Question: Find two curves $α$ and $β$ such that $α(0) = β(0) = (1, 0, 0)$, both with the same Frenet frame at $t = 0$ given by $T_α(0) = T_β(0) = (0, 1, 0)$, $N_α(0) = N_β(0) = (−1, 0, 0)$, $B_α(0) = B_β(0) = (0, 0, 1)$, and moreover, $κ_α(0) = κ_β(0)$, but $τ_α(0) = −τ_β(0) \neq 0$.
Okay, so I have found two curves given by $\alpha (t)=(1-\frac{t^2}{2}, t, \frac{t^3}{3})$ and $\beta (t)=(1-\frac{t^2}{2}, t, -\frac{t^3}{3})$. This seems to work. However, I am required to furnish unit-speed curves and it is difficult to give unit-speed parametrizations for my curves. Their speed is $\sqrt{t^4+t^2+1}$, which is creating difficulty.
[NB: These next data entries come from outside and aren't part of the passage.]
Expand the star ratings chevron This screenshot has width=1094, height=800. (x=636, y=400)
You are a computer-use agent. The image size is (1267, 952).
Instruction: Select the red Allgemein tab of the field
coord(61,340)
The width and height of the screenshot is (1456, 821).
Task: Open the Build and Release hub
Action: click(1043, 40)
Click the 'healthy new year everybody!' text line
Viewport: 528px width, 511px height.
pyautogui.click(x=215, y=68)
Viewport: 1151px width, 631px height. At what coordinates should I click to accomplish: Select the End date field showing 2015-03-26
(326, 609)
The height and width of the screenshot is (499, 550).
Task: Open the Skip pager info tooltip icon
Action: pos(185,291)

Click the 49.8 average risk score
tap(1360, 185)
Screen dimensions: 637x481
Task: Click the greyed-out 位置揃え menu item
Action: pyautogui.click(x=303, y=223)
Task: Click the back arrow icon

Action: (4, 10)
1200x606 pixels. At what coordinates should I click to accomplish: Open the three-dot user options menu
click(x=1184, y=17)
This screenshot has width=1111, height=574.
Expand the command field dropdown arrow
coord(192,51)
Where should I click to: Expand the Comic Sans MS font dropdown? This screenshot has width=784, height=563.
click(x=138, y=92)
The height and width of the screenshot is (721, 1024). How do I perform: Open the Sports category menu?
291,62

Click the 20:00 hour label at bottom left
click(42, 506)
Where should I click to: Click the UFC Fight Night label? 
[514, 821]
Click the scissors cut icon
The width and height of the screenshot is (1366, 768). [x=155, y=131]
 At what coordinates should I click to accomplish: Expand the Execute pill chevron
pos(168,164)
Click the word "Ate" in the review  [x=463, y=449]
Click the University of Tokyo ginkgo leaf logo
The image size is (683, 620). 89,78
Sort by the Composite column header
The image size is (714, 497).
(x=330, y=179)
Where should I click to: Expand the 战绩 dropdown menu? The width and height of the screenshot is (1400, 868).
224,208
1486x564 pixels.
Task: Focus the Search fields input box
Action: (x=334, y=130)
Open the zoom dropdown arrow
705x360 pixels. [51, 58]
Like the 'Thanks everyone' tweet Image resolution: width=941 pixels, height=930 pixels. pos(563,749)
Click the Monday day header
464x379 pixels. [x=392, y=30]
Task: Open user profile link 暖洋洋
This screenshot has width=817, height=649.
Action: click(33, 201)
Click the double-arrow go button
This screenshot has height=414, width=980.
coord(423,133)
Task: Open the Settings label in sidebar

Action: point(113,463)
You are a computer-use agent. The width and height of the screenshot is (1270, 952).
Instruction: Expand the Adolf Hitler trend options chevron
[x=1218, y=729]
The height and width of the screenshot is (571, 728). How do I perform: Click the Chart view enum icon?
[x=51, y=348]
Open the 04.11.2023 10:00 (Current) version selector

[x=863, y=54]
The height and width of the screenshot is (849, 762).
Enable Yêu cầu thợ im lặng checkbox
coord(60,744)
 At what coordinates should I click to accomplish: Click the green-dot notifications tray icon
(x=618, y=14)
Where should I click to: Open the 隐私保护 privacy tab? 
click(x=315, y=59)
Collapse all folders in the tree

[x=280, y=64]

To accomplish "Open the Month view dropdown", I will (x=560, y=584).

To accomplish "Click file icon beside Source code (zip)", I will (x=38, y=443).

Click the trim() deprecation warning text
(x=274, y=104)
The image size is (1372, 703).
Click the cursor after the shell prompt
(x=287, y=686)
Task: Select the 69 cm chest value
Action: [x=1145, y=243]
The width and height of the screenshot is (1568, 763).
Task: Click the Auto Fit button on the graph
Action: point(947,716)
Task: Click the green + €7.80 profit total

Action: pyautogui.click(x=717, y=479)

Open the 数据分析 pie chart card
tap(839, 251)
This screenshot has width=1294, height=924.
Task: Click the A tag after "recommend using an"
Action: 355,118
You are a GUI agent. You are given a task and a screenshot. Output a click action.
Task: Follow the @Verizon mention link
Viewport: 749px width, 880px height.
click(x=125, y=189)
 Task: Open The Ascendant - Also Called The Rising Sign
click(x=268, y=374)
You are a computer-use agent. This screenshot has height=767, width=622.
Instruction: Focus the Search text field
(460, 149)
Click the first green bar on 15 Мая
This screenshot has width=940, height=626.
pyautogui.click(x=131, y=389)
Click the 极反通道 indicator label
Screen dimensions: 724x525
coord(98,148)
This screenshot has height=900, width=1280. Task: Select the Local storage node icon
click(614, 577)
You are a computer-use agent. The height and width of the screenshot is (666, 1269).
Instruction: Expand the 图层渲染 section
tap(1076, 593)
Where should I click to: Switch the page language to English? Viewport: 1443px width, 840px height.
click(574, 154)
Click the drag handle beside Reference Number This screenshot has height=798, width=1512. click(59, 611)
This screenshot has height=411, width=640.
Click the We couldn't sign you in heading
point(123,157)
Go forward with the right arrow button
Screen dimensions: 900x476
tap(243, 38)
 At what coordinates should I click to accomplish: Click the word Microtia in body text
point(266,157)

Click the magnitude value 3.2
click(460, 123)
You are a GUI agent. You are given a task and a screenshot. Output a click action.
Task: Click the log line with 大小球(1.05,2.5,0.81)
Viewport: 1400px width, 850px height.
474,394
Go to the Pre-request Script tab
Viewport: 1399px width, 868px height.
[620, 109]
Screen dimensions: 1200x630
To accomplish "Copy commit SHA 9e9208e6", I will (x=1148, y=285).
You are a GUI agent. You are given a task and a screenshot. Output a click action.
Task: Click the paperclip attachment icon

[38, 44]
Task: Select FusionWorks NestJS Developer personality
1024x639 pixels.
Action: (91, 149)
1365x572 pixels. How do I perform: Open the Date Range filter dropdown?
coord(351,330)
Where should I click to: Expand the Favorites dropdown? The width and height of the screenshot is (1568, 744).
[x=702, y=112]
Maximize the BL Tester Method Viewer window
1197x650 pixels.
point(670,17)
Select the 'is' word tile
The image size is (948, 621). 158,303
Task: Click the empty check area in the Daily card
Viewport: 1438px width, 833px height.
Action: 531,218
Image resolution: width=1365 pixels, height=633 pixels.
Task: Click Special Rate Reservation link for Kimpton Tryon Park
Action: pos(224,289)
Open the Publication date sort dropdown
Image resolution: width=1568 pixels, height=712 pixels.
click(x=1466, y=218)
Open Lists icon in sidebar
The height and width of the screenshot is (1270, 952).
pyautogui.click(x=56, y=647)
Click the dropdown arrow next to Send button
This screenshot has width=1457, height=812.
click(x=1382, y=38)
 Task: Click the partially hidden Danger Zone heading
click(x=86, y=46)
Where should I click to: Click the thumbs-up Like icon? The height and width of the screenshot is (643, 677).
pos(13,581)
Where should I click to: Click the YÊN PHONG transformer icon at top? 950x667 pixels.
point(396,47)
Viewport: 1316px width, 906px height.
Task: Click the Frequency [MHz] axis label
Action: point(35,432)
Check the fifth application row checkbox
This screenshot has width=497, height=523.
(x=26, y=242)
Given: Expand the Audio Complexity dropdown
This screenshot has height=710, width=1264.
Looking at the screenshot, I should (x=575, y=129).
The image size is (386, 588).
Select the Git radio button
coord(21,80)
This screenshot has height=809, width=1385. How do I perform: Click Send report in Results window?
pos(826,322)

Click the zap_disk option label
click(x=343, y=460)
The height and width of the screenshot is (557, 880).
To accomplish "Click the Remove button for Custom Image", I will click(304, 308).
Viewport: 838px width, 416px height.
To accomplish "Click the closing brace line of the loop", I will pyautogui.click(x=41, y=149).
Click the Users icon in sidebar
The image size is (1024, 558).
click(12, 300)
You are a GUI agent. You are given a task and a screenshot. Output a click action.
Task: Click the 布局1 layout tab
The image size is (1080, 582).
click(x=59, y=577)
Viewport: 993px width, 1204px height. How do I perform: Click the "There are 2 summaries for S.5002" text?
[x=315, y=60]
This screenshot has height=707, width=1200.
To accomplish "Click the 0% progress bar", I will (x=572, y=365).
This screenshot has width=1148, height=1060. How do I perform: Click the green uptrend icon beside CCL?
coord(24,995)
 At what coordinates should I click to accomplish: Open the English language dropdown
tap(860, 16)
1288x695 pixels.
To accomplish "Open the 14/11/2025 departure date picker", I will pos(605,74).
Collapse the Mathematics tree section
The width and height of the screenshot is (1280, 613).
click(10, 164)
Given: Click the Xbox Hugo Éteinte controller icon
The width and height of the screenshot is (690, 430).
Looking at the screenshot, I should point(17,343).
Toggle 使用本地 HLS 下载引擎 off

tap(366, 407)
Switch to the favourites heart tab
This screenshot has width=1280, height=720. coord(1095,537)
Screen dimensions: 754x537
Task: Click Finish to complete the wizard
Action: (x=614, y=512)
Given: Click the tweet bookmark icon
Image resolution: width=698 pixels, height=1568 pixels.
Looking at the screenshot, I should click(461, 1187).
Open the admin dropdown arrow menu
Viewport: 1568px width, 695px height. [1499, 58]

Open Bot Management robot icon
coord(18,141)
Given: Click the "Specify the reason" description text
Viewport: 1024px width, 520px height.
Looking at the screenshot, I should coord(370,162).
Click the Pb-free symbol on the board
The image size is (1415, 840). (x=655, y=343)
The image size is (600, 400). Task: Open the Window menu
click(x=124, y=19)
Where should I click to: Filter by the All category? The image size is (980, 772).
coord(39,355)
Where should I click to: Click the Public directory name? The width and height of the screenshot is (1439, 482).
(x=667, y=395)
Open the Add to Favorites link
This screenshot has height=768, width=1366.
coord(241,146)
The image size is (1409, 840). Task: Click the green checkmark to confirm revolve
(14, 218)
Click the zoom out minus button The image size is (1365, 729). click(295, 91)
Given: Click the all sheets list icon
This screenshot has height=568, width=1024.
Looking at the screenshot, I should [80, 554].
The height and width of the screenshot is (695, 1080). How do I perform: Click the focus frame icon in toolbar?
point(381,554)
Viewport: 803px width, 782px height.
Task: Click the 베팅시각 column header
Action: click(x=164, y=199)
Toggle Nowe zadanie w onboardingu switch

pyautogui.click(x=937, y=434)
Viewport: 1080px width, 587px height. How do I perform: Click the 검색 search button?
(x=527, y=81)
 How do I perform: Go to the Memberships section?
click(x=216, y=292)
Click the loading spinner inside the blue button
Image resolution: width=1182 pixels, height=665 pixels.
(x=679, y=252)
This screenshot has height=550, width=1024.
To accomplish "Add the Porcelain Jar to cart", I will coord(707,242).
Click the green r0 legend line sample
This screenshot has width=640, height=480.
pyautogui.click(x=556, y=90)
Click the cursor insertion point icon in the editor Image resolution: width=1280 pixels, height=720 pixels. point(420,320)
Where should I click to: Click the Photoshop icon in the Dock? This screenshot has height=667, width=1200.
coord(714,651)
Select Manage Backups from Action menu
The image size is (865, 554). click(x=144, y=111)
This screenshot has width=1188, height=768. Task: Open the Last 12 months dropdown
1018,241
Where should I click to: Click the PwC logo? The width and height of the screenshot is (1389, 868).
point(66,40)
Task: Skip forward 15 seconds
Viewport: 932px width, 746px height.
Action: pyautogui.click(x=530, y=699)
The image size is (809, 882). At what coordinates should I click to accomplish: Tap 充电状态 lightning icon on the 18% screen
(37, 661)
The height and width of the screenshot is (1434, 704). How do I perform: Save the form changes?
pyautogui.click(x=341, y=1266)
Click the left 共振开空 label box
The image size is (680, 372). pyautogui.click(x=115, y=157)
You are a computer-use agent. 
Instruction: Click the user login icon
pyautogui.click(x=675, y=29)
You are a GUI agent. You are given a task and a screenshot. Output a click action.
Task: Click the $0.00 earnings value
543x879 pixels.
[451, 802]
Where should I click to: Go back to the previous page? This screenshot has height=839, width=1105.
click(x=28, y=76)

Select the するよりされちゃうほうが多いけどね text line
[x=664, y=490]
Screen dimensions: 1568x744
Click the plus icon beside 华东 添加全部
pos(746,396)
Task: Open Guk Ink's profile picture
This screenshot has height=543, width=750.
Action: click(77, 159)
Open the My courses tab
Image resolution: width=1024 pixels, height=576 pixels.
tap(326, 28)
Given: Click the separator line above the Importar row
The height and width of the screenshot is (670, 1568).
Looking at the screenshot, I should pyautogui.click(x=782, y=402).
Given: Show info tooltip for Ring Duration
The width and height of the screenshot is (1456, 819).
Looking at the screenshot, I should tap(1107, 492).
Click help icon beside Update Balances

I was wondering if we could use helices, but I'm not exactly able to understand how (the standard helix doesn't work). Please give me hints using a helix or otherwise, to get unit-speed curves for this problem.
I think I figured out a solution while having a discussion in the comments with Ted Shifrin. Thanks, Ted!
Let us consider the curves $\alpha (t)=(3\cos(\frac{t}{5}), 3\sin(\frac{t}{5}), \frac{4}{5}t)$ and $\beta (t)=(3\cos(\frac{t}{5}), 3\sin(\frac{t}{5}), -\frac{4}{5}t)$. Some data can be computed for these two curves:
$\alpha(0)=(3,0,0), T_\alpha(0)=(0,\frac{3}{5},\frac{4}{5}), N_\alpha(0)=(-1,0,0), B_\alpha(0)=(0,-\frac{4}{5},\frac{3}{5}), \kappa_\alpha=\frac{3}{25}, \tau_\alpha=\frac{4}{25}$.
Similarly,
$\beta(0)=(3,0,0), T_\beta(0)=(0,\frac{3}{5},-\frac{4}{5}), N_\beta(0)=(-1,0,0), B_\beta(0)=(0,\frac{4}{5},\frac{3}{5}), \kappa_\beta=\frac{3}{25}, \tau_\beta=-\frac{4}{25}$.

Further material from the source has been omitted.